🍃 12 - Apartment

242 40 6
                                    

12 - Apartment

Keadaan Resya sudah jauh lebih baik setelah makan bubur dan minum obat yang disiapkan Jihan. Awalnya ia memaksa akan berangkat kuliah karena tak mau mati kebosanan di apartmen, tapi Jihan melarang dan mengancam tidak akan merawatnya lagi jika nanti ia kembali sakit.

Apartmen terasa sepi tanpa seseorang yang menemani. Resya bangkit dari tidurnya. Ia haus dan botol minum di kamarnya sudah kosong.

Ia melirik jam dinding di ruang tengah membuatnya mendesah kecewa karena Jihan masih lama di kampus. Resya yakin dirinya akan mati kebosanan jika hanya diam di dalam kamar.

Selain haus Resya juga mulai lapar. Ia membawa gelas minumnya ke sofa lalu menyalakan TV meski tak ada tayangan menarik di dalamnya.

"Bosen banget!"

Pada akhirnya Resya kembali ke kamar. Mungkin rebahan sambil main handphone akan sedikit mengusir rasa bosannya.

Kalau dipikir-pikir sakit tidak seburuk itu. Resya bisa beristirahat dari kesibukannya sebagai mahasiswa walau dengan kepala pening dan badan yang terasa panas. Ia juga bisa tidur nyenyak saat malam hari tanpa perlu memikirkan tugas, dan yang paling penting mimpinya tentang Aresh tadi malam terasa sangat nyata.

"Gue kangen sama om Aresh, tapi gak punya alasan buat ketemu huaa!" Ia menendang selimut dengan kakinya. Saat ia berguling ke samping, ada sesuatu yang aneh.

"Kok kaya wangi parfumnya om Aresh ya?" Ia mengendus space kosong di sampingnya.

"Iya deh, ini kaya wangi om Aresh, apa Arkha pake parfumnya om Aresh ya?"

Saat masih sibuk memikirkan tentang Aresh suara bel apartmen berbunyi.
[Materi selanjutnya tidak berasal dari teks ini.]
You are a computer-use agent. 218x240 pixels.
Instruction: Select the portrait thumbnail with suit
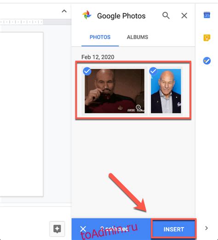click(166, 91)
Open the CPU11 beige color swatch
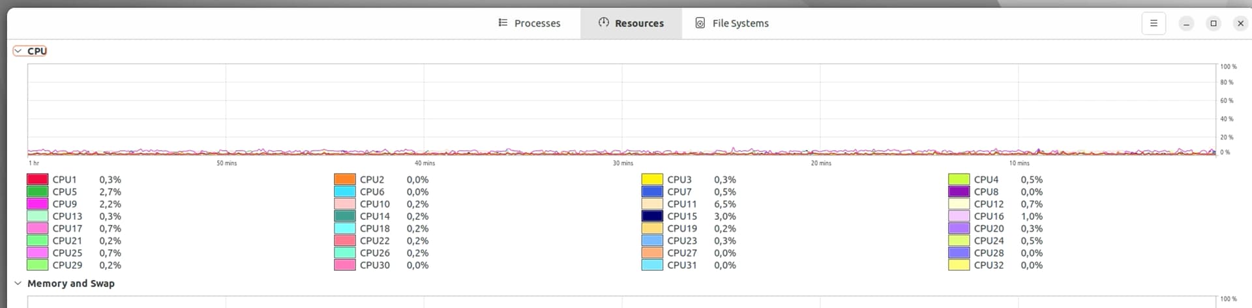Viewport: 1252px width, 308px height. [x=652, y=204]
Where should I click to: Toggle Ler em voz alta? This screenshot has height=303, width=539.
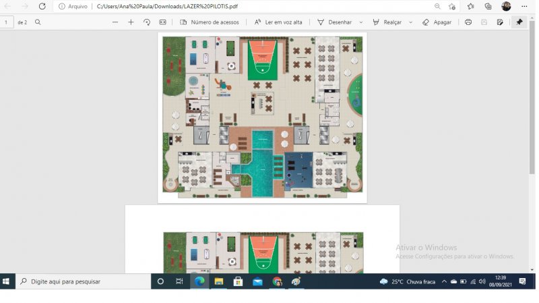tap(278, 22)
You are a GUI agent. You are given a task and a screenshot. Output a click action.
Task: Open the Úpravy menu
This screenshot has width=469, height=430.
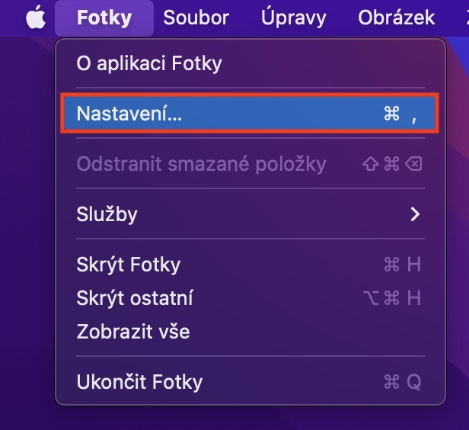pyautogui.click(x=293, y=18)
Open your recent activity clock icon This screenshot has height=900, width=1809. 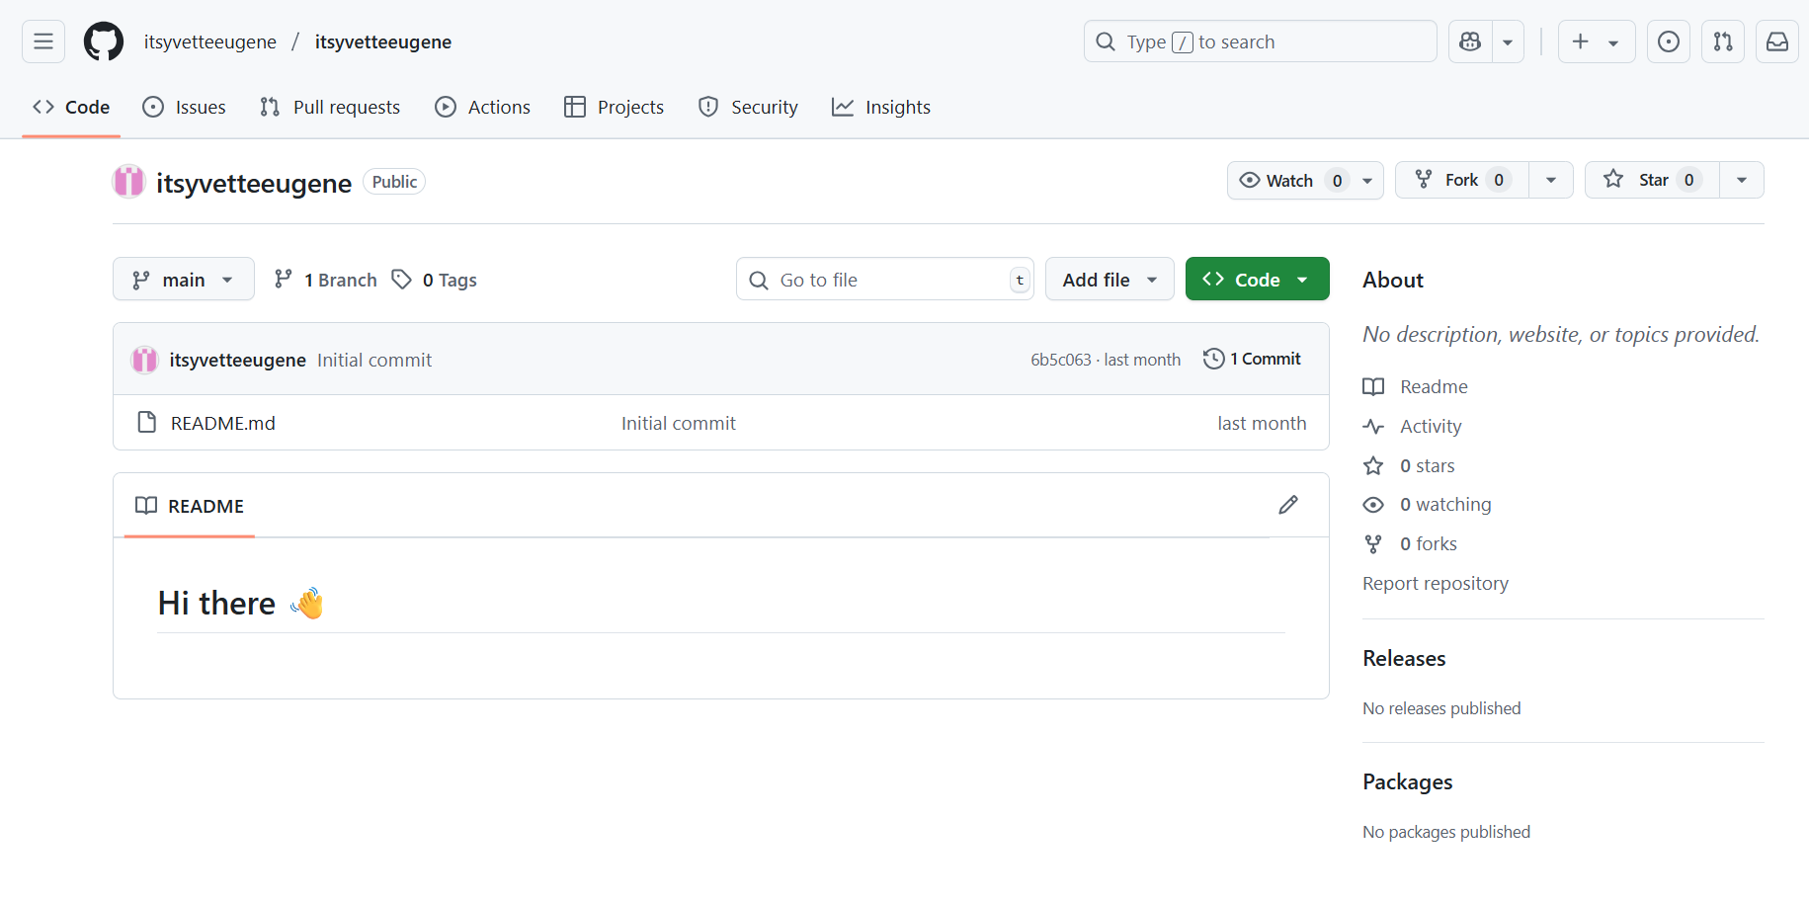point(1668,41)
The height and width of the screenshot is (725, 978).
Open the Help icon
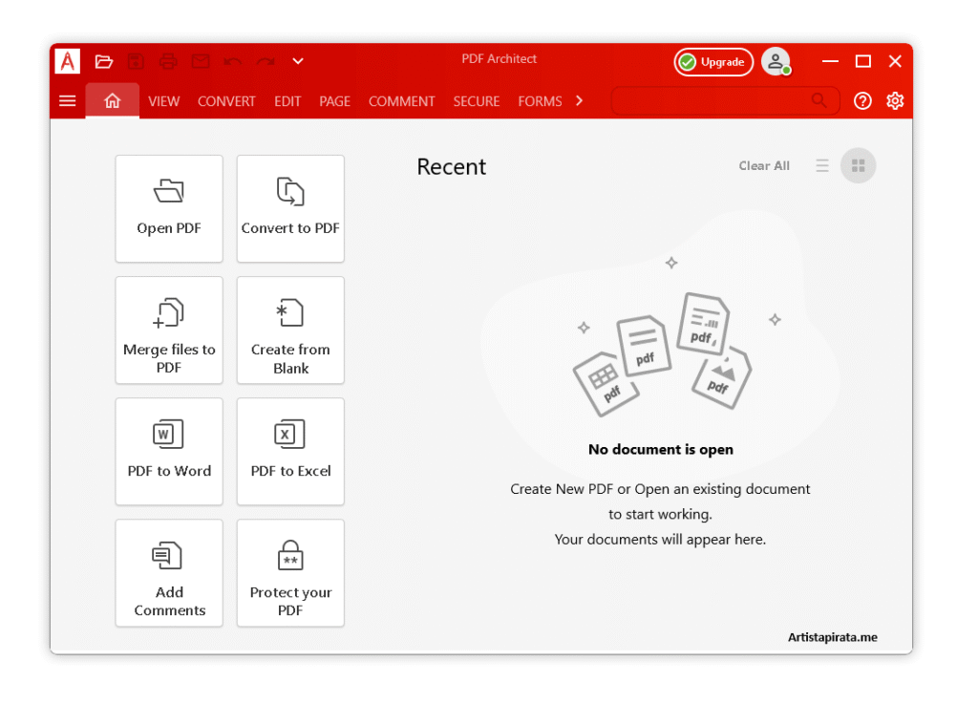(x=861, y=100)
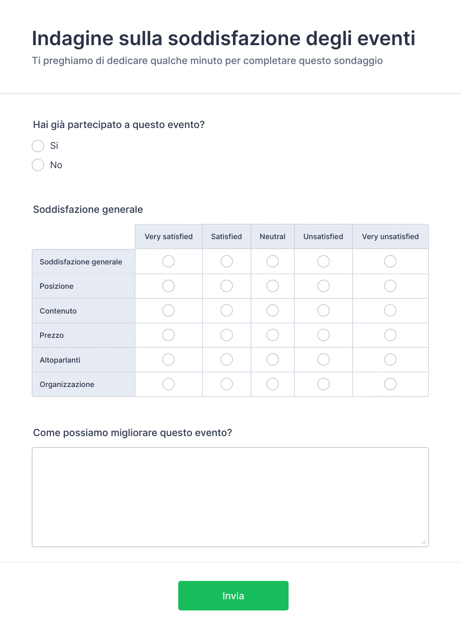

Tadi pagi Arkha menanyakan keadaannya dan berkata akan membawakan cemilan kesukaannya jika datang menjenguk. Tapi jam segini harusnya Arkha masih di kampus.

Resya memilih mengabaikan tamu tak diundang itu. Mungkin saja hanya orang iseng. Jika itu Arkha, pasti pemuda itu akan menelponnya. Jika itu Jihan, pasti langsung masuk tidak mungkin repot-repot menekan bel, toh Jihan tahu password apartmen mereka.

Tapi sepertinya itu memang bukan orang iseng, terbukti bel kembali berbunyi. Dengan segenap tenaga yang tersisa Resya berjalan membuka pintu. Dirinya harus dibuat terkejut mendapati seseorang tak terduga berdiri di depan pintu.

"Kak Ardan?"

"Hallo Caca, apa kabar?"

"Aku ba---" Resya yang semula menyapa semangat mendadak lesu. "Aku lagi sakit, Kak ini baru mendingan."

"Bagus kalau udah mendingan. Oh iya, saya bawain makanan buat kalian." Ardan mengangkat paperbag di tangannya.

"Wah, kebetulan aku lagi laper sih, Kak hehe ... masuk, Kak!"

Tanpa diminta, Ardan langsung ke dapur untuk mengambil piring makan dan meletakan makanan yang ia bawa di meja.

"Mau makan di sini apa sambil nonton TV, Ca?" tanyanya sedikit agak keras agar terdengar oleh Resya yang kini duduk di sofa depan TV.

"Boleh minta tolong bawa ke sini gak, Kak?"

Ardan membawa makanannya ke meja depan.

"Udah lama banget gak mampir, Kak. Sibuk banget ya ngurusin pasien?" tanya Resya basa-basi.

Ardan terkekeh pelan. "Lumayan sibuk, Ca. Ini juga nyari waktu pengen mampir ke sini nengokin kamu."

Resya menatapnya tak enak hati. Ia pikir Jihan tak memberitahu Ardan tentang keadaannya.

"Coba sini saya periksa." Ardan menempelkan punggung tangannya di dahi Resya. Memeriksa suhu tubuh yang lebih muda.

"Aku gak papa, Kak cuman kecapekan aja kayanya, sama lupa makan siang kemarin."